:: Source information ::
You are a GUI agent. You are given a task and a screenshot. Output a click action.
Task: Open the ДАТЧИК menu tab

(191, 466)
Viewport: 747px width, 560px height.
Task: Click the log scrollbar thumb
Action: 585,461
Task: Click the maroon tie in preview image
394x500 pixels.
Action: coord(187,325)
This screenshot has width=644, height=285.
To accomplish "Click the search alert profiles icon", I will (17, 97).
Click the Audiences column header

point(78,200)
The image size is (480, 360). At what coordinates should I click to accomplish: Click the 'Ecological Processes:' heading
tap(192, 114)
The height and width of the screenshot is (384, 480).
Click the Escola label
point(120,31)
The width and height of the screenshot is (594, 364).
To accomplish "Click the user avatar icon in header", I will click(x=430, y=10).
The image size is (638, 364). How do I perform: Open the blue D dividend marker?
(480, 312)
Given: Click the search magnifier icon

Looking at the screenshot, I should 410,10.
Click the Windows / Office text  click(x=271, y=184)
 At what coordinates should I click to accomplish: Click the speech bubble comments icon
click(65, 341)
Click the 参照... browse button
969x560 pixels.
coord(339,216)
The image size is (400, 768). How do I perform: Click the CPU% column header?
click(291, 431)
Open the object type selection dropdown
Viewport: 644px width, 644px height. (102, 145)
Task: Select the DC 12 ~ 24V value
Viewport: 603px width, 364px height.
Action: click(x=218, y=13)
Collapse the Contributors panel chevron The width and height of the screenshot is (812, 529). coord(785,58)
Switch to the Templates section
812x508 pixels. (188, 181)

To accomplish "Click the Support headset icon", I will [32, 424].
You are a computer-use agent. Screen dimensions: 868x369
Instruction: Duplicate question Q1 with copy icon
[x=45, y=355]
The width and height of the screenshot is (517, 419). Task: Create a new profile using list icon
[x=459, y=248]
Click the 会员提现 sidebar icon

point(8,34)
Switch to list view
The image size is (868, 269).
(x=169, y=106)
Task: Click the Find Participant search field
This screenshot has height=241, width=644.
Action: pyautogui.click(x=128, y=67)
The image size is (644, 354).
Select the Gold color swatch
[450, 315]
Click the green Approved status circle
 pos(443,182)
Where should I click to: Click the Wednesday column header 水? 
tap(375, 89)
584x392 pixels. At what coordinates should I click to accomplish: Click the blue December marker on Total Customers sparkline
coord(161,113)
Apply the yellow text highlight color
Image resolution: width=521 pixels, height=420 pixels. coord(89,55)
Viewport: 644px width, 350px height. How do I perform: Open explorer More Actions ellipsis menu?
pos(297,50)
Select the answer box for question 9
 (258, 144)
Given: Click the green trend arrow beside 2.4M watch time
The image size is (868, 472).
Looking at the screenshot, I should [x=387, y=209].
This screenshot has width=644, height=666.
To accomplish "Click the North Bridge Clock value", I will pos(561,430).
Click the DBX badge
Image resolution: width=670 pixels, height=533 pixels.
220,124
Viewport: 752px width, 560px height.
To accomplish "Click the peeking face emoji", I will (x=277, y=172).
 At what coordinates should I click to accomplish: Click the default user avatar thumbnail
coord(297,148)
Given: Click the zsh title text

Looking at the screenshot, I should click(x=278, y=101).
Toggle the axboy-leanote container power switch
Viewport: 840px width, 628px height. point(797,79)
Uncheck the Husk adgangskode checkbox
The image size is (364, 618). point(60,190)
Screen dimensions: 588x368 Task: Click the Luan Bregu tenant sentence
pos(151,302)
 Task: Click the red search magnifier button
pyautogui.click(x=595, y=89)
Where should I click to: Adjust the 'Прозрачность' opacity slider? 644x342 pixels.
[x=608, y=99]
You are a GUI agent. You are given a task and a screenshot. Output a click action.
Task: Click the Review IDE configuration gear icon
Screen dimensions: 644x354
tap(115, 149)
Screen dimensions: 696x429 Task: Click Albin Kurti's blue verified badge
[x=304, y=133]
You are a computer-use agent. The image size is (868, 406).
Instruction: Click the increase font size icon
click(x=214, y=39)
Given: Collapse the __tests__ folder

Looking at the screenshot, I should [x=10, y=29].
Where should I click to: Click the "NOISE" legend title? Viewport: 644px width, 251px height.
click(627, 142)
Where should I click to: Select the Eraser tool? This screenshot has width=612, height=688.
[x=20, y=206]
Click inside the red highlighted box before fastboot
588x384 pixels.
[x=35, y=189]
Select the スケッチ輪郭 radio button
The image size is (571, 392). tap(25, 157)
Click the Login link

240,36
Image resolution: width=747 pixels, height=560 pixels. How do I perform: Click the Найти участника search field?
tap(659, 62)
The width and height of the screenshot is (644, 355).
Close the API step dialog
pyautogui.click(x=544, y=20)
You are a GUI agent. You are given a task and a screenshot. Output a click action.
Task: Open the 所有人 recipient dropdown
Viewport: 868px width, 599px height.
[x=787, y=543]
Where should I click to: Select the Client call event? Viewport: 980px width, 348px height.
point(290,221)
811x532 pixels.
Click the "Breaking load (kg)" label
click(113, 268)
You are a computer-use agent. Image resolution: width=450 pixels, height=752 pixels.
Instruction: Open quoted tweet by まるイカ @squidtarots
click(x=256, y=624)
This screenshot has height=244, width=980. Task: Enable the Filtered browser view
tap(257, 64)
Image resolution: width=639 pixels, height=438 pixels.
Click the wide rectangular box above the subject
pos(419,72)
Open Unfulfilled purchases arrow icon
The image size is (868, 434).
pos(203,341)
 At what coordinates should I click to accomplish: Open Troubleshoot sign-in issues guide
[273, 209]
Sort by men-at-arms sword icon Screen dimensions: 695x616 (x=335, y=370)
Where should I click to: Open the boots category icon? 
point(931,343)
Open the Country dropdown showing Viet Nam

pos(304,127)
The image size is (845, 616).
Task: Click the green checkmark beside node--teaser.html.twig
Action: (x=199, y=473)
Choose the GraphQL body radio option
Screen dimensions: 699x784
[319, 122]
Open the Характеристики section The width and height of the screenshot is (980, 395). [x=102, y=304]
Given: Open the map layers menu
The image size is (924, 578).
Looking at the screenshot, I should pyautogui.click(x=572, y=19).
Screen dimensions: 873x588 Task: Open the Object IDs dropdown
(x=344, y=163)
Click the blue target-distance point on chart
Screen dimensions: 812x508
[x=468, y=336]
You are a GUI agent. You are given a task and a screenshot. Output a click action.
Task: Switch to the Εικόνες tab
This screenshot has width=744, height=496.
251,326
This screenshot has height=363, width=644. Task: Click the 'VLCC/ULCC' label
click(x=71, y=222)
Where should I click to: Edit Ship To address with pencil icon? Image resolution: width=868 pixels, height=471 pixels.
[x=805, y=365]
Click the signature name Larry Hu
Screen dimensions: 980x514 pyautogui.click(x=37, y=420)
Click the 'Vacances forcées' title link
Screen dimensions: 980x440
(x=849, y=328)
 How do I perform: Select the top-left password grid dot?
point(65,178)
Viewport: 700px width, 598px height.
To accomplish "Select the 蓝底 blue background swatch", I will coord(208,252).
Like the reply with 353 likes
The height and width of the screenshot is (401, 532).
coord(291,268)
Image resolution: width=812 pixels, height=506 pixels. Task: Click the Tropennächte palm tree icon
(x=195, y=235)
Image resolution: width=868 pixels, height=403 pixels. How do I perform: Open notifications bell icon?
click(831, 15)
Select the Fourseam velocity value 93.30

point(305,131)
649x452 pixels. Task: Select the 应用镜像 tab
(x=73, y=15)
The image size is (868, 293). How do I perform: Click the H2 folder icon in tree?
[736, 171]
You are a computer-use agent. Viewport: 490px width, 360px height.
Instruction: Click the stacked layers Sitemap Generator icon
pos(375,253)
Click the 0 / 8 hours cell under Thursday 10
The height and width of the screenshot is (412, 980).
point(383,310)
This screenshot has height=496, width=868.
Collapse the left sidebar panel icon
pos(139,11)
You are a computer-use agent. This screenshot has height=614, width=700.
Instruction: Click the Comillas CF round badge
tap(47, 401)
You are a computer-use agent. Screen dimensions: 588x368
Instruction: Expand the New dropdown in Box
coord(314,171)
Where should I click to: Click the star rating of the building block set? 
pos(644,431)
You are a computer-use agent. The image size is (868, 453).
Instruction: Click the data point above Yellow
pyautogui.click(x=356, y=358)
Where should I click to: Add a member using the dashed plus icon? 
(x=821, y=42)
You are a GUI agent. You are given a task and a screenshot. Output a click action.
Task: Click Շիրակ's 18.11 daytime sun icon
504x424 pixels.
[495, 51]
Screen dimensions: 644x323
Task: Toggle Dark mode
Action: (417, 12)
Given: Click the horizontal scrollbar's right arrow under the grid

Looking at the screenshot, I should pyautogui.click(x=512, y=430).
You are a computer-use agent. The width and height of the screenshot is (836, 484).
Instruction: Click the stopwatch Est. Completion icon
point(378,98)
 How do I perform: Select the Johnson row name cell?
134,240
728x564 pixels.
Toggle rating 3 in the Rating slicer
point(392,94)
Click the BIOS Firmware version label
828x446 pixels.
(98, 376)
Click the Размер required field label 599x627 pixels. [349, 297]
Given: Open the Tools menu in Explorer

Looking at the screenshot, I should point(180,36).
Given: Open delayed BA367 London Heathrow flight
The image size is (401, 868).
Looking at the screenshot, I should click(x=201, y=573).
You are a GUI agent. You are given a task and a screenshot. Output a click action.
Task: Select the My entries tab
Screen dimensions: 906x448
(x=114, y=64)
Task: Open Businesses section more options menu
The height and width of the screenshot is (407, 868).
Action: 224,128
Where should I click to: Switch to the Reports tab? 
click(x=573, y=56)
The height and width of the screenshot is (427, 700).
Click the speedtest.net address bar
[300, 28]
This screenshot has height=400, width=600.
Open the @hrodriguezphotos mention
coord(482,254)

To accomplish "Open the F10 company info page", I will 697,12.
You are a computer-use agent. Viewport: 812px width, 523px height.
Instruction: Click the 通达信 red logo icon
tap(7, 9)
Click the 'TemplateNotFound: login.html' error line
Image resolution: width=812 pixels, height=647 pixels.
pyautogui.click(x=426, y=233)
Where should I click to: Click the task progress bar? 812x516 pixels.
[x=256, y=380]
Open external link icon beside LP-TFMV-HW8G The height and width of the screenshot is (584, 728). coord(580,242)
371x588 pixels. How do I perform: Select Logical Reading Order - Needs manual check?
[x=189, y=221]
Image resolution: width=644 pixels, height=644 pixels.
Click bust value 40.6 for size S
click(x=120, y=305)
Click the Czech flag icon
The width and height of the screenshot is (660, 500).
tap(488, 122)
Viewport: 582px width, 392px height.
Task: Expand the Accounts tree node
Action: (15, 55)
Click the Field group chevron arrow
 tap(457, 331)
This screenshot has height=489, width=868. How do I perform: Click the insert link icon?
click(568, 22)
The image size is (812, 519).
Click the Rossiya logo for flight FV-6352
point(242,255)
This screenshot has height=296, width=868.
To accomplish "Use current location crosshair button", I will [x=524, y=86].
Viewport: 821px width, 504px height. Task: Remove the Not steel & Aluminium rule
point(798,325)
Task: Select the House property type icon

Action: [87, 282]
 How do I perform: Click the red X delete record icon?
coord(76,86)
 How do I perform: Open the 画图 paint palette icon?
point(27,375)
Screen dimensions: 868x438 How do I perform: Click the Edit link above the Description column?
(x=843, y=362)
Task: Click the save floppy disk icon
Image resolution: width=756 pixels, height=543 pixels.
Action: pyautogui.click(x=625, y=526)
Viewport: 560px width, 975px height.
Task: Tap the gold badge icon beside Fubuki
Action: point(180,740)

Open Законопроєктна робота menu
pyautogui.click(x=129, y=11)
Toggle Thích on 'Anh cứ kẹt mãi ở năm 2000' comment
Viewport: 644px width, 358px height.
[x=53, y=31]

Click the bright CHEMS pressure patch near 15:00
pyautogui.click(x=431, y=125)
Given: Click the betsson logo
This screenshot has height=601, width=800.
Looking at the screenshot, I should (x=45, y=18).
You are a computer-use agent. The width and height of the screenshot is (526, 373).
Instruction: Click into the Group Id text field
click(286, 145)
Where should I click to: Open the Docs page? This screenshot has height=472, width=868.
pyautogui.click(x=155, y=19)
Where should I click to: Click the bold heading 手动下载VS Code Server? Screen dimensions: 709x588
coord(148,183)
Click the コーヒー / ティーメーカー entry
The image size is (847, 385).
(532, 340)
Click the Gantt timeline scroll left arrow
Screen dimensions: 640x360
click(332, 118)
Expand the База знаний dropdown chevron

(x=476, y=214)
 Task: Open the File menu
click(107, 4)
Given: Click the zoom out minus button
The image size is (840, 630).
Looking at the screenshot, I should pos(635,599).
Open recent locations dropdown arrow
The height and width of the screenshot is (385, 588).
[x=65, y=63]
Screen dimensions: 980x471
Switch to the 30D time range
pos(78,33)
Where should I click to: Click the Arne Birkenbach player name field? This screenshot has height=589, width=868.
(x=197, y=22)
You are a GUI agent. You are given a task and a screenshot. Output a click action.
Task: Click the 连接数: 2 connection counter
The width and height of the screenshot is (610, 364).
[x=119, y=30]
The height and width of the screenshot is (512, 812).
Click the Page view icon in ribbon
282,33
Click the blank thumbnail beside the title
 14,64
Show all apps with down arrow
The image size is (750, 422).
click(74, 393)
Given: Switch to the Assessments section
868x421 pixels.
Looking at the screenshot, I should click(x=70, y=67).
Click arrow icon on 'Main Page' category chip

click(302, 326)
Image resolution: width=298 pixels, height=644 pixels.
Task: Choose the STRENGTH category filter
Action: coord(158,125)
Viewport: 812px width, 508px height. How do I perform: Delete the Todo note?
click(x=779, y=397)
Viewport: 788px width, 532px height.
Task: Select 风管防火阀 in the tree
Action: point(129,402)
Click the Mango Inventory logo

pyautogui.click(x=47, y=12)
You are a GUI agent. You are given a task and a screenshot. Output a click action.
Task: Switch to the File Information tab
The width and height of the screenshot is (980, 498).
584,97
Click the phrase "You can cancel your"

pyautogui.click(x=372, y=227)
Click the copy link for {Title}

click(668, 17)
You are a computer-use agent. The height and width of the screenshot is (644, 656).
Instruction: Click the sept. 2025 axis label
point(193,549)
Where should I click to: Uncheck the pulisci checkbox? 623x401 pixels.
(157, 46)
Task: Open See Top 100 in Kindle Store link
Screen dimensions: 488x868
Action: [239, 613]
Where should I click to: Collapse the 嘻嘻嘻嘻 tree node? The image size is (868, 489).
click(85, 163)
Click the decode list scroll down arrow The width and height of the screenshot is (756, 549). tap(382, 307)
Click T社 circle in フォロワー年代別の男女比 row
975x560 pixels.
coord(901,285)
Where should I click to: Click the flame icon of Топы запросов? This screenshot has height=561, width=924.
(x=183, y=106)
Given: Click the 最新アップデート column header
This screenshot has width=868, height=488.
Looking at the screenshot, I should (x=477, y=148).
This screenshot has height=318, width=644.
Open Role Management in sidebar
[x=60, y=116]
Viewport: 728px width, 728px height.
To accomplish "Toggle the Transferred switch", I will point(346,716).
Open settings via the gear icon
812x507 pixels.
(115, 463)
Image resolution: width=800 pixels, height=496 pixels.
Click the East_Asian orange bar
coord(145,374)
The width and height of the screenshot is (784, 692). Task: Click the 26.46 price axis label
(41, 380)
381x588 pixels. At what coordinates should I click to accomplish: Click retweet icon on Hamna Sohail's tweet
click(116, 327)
:::
:: Your instructions ::
A verbatim transcription is needed of the lines above, starting at the line with "Viewport: 644px width, 358px height." and ending at the line with "Given: Switch to the Assessments section", both included, and of nothing else.

:: Solution to this exercise ::
Viewport: 644px width, 358px height.
[x=53, y=31]

Click the bright CHEMS pressure patch near 15:00
pyautogui.click(x=431, y=125)
Given: Click the betsson logo
This screenshot has height=601, width=800.
Looking at the screenshot, I should (x=45, y=18).
You are a computer-use agent. The width and height of the screenshot is (526, 373).
Instruction: Click into the Group Id text field
click(286, 145)
Where should I click to: Open the Docs page? This screenshot has height=472, width=868.
pyautogui.click(x=155, y=19)
Where should I click to: Click the bold heading 手动下载VS Code Server? Screen dimensions: 709x588
coord(148,183)
Click the コーヒー / ティーメーカー entry
The image size is (847, 385).
(532, 340)
Click the Gantt timeline scroll left arrow
Screen dimensions: 640x360
click(332, 118)
Expand the База знаний dropdown chevron

(x=476, y=214)
 Task: Open the File menu
click(107, 4)
Given: Click the zoom out minus button
The image size is (840, 630).
Looking at the screenshot, I should pos(635,599).
Open recent locations dropdown arrow
The height and width of the screenshot is (385, 588).
[x=65, y=63]
Screen dimensions: 980x471
Switch to the 30D time range
pos(78,33)
Where should I click to: Click the Arne Birkenbach player name field? This screenshot has height=589, width=868.
(x=197, y=22)
You are a GUI agent. You are given a task and a screenshot. Output a click action.
Task: Click the 连接数: 2 connection counter
The width and height of the screenshot is (610, 364).
[x=119, y=30]
The height and width of the screenshot is (512, 812).
Click the Page view icon in ribbon
282,33
Click the blank thumbnail beside the title
 14,64
Show all apps with down arrow
The image size is (750, 422).
click(74, 393)
Given: Switch to the Assessments section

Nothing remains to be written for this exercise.